Scoffers gets its title from II Peter 3:3 (some translations say “mockers”):

…knowing this first of all, that scoffers will come in the last days with scoffing, following their own sinful desires. They will say, “Where is the promise of his coming? For ever since the fathers fell asleep, all things are continuing as they were from the beginning of creation.” For they deliberately overlook this fact, that the heavens existed long ago, and the earth was formed out of water and through water by the word of God, and that by means of these the world that then existed was deluged with water and perished. But by the same word the heavens and earth that now exist are stored up for fire, being kept until the day of judgment and destruction of the ungodly. (II Peter 3:3-7)

I personally remember discovering these verses years ago as I was reading the Bible. I said to myself, “This is an end-times’ prophecy that has already come to pass.”

Modern evolutionists embrace a Uniformitarian view of geology: that the natural processes all proceed slowly and gradually change things over long periods of time. If the flood of Noah were historical, then Uniformitarianism is wrong. The Catastrophists are right.

We see this prediction in II Peter having come to pass in other ways. There is a tendency for people today—I have observed this personally—to mock people who are skeptical of evolution or of a creation that is billion of years old. Scoffers or mockers, indeed.

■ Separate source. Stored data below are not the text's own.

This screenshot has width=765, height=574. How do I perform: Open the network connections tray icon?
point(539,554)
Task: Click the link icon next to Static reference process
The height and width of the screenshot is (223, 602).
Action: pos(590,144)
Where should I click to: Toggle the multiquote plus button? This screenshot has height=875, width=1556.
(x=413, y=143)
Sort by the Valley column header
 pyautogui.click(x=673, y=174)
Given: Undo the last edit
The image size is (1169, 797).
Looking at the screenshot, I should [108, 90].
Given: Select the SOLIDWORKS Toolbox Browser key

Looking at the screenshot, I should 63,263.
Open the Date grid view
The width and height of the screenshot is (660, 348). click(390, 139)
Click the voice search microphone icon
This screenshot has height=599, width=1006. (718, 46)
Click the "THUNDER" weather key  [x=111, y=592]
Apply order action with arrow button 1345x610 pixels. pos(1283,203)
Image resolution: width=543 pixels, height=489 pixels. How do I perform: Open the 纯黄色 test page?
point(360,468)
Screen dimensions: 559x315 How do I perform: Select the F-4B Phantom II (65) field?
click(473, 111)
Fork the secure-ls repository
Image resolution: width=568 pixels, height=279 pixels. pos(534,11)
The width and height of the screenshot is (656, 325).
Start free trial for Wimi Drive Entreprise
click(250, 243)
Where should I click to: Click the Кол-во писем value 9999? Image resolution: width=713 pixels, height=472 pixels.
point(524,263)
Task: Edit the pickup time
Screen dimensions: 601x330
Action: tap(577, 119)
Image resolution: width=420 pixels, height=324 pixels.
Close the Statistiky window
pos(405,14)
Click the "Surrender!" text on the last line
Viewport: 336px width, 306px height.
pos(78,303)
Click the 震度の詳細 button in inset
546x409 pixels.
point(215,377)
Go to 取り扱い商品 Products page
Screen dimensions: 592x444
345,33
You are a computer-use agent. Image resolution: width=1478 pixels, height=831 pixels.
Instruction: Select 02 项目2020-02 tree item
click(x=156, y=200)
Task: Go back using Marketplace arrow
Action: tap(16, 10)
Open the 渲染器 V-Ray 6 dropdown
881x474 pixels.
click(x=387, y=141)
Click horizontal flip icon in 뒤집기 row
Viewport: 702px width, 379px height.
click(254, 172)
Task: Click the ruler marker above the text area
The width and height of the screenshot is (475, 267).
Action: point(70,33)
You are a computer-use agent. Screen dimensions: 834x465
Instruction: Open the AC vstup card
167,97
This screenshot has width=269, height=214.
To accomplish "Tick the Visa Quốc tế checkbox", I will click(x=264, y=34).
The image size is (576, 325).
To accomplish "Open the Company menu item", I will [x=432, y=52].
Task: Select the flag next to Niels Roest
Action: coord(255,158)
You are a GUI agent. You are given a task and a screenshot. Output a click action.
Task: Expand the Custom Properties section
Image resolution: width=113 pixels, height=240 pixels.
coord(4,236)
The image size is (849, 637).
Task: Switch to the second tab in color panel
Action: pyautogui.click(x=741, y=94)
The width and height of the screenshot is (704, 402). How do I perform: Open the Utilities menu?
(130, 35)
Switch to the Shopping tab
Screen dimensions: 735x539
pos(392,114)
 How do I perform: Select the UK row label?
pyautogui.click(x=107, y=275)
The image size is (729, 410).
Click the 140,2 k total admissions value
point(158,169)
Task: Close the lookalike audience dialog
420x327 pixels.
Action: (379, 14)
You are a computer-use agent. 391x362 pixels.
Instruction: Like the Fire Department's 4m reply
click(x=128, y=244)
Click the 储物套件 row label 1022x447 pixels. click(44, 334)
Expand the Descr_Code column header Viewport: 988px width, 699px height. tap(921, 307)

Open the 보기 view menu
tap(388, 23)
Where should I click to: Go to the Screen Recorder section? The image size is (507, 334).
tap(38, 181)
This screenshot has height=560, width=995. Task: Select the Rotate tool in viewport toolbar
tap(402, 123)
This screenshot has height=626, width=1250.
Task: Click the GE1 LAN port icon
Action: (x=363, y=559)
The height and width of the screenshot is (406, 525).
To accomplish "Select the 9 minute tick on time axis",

Peter was even accurate about the specifics of the criticism of Christianity. Darwin wrote in his Autobiography that he abandoned biblical teaching on origins for two reasons: he was skeptical about the worldwide flood of Noah, and he called the idea of eternal punishment in hell a “damnable doctrine.” Wow! He “deliberately overlooked” specifically Noah’s flood and a future judgment by fire! God knows what is going on.

Scoffers takes these things and goes into great detail. The whole book is an in depth study of chapter 3 of II Peter. Turpin begins with Peter’s appeal to the authority and historicity of the ancient prophets of the Bible. So how can we be sure those Old Testament writings were accurate and the writers “carried along by the Holy Spirit”?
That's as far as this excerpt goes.